**ACTIVITY:**
When a line in the entries contains the word "agent", copy that line in full.
[[ SUPPLIED RECORDS open ]]
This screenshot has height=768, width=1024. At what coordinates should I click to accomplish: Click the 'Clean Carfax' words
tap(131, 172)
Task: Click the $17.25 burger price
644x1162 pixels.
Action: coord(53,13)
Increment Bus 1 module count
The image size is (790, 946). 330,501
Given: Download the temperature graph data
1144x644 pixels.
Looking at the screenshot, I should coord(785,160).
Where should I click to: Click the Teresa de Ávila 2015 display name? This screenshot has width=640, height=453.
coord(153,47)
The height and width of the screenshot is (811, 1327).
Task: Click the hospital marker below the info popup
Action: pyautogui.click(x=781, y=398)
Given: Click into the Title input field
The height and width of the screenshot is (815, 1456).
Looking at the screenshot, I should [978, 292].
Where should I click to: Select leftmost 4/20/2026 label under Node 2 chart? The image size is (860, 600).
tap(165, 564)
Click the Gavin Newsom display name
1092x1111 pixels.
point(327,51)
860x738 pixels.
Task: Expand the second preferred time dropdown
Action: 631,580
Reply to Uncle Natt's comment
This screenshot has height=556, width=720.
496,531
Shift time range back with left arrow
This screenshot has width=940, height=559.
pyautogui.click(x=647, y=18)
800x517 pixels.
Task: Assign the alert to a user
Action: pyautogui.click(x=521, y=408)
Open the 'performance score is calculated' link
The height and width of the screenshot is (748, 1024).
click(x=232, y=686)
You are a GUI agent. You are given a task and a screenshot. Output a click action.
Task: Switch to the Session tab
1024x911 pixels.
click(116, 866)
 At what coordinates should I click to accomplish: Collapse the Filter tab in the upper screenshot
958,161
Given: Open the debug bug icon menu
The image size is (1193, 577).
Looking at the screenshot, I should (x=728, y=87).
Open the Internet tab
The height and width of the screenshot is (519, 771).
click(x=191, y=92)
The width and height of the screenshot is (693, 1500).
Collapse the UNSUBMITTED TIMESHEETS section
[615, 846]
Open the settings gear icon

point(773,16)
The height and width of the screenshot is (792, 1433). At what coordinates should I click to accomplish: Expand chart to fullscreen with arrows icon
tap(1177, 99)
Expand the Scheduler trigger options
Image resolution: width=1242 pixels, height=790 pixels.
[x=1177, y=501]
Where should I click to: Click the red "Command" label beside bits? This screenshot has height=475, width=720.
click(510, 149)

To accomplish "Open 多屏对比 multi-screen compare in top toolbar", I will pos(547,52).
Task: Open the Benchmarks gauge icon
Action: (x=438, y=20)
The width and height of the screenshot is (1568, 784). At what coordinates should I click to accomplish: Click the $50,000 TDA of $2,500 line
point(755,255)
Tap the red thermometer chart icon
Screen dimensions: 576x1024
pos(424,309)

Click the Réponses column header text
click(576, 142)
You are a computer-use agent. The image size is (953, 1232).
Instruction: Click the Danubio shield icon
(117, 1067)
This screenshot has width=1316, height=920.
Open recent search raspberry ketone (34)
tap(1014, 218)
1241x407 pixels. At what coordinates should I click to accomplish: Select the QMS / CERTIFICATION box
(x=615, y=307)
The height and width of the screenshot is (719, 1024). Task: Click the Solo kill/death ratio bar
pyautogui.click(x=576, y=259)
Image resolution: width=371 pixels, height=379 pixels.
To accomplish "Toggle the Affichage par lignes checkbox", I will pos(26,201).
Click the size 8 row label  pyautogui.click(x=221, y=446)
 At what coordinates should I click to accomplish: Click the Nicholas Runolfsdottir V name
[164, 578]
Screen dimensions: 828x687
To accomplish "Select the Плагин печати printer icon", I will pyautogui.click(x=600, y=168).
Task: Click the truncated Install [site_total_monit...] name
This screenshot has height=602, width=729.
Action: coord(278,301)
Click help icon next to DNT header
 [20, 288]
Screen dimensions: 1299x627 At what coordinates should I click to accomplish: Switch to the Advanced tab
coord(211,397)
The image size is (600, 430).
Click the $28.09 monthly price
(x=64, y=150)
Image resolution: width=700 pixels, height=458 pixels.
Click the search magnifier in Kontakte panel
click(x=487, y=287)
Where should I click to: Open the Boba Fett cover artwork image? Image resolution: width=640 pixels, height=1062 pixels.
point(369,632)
[[ SUPPLIED RECORDS closed ]]
**SOLUTION TO THIS EXERCISE:**
You are a GUI agent. You are given a task and a screenshot. Output a click action.
You are a computer-use agent. The image size is (953, 1232).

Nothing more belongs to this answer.